Data provided >>

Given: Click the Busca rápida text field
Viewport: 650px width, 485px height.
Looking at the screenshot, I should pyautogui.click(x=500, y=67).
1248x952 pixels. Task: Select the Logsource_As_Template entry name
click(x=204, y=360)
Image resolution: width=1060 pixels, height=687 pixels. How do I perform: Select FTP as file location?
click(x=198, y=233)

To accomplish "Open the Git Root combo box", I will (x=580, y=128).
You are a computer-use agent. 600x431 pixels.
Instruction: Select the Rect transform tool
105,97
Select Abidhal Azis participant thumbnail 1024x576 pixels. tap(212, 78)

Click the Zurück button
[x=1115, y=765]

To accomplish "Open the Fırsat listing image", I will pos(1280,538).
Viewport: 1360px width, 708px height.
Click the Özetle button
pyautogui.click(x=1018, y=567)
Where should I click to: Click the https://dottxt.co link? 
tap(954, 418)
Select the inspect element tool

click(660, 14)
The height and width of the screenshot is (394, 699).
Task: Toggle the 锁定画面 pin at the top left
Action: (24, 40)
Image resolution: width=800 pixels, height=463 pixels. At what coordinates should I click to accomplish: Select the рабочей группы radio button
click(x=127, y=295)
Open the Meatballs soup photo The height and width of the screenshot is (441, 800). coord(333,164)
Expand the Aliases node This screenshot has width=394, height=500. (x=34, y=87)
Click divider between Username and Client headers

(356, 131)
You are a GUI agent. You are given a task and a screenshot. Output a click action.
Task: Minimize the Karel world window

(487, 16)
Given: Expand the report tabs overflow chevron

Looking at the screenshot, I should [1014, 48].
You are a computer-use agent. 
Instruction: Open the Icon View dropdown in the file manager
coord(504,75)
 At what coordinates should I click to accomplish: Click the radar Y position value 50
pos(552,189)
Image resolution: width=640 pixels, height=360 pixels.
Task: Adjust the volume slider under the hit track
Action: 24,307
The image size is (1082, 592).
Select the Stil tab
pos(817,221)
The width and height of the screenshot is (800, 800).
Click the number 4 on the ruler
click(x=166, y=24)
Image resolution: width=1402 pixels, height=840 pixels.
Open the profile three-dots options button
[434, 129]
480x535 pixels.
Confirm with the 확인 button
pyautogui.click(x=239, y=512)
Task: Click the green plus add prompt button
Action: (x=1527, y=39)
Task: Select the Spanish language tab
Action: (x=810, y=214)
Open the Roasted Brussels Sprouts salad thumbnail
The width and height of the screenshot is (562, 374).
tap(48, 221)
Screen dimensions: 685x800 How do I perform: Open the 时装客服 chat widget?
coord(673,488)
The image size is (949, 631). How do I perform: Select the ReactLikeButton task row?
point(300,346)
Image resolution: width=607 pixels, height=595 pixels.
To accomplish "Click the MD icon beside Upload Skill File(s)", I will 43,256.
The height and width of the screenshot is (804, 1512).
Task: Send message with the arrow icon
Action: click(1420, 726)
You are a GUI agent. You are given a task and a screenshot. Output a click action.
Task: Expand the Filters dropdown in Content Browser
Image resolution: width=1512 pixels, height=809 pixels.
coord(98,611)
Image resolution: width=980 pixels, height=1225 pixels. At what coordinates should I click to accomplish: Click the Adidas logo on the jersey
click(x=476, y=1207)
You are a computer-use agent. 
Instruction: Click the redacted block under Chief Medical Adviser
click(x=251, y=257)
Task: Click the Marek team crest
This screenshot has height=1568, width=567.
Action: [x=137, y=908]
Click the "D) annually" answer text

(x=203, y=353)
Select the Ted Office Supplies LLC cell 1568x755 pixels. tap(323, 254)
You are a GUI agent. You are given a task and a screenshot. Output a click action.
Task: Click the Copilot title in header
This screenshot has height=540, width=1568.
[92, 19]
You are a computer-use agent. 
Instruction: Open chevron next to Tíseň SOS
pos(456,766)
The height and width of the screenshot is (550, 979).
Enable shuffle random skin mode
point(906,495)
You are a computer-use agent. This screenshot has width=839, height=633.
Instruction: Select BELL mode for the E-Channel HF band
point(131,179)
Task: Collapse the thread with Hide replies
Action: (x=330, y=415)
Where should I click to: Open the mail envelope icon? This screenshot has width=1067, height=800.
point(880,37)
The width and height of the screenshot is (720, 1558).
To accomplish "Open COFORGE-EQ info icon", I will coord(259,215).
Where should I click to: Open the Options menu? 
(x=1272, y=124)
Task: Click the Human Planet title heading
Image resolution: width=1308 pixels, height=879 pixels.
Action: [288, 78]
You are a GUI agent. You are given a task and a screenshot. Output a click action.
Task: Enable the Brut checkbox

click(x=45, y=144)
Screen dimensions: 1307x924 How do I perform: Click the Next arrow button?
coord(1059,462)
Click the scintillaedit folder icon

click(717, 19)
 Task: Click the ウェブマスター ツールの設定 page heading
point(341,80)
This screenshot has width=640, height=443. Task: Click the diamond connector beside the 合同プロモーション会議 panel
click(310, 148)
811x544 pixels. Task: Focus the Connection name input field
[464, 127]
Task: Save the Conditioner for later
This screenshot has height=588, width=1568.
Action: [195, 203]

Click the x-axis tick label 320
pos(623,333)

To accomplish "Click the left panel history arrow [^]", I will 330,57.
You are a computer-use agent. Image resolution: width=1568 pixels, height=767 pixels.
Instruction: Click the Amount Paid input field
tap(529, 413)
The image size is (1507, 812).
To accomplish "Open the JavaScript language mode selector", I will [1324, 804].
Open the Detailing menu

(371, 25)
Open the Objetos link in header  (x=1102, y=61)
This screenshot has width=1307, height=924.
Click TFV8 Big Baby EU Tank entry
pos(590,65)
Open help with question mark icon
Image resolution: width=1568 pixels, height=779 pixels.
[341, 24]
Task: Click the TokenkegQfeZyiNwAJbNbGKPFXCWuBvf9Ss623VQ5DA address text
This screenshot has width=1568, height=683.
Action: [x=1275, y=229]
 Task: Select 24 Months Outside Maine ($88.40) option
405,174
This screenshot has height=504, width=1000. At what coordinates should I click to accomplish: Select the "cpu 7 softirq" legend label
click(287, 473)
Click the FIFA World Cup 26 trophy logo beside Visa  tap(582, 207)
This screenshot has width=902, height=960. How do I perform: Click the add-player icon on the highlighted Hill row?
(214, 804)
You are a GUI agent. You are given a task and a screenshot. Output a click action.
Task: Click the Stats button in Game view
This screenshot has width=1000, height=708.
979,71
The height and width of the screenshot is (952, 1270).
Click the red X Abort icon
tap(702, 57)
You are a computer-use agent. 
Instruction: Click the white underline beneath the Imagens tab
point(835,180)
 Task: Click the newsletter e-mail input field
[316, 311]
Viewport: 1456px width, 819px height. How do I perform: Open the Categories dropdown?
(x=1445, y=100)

Given request >> Copy the rows word for word, starting with the first row and stopping after the line that contains "Looking at the screenshot, I should [1014, 48].".

In response >>
Given: Click the Busca rápida text field
Viewport: 650px width, 485px height.
Looking at the screenshot, I should pyautogui.click(x=500, y=67).
1248x952 pixels. Task: Select the Logsource_As_Template entry name
click(x=204, y=360)
Image resolution: width=1060 pixels, height=687 pixels. How do I perform: Select FTP as file location?
click(x=198, y=233)

To accomplish "Open the Git Root combo box", I will (x=580, y=128).
You are a computer-use agent. 600x431 pixels.
Instruction: Select the Rect transform tool
105,97
Select Abidhal Azis participant thumbnail 1024x576 pixels. tap(212, 78)

Click the Zurück button
[x=1115, y=765]

To accomplish "Open the Fırsat listing image", I will pos(1280,538).
Viewport: 1360px width, 708px height.
Click the Özetle button
pyautogui.click(x=1018, y=567)
Where should I click to: Click the https://dottxt.co link? 
tap(954, 418)
Select the inspect element tool

click(660, 14)
The height and width of the screenshot is (394, 699).
Task: Toggle the 锁定画面 pin at the top left
Action: (24, 40)
Image resolution: width=800 pixels, height=463 pixels. At what coordinates should I click to accomplish: Select the рабочей группы radio button
click(x=127, y=295)
Open the Meatballs soup photo The height and width of the screenshot is (441, 800). coord(333,164)
Expand the Aliases node This screenshot has width=394, height=500. (x=34, y=87)
Click divider between Username and Client headers

(356, 131)
You are a GUI agent. You are given a task and a screenshot. Output a click action.
Task: Minimize the Karel world window

(487, 16)
Given: Expand the report tabs overflow chevron

Looking at the screenshot, I should [1014, 48].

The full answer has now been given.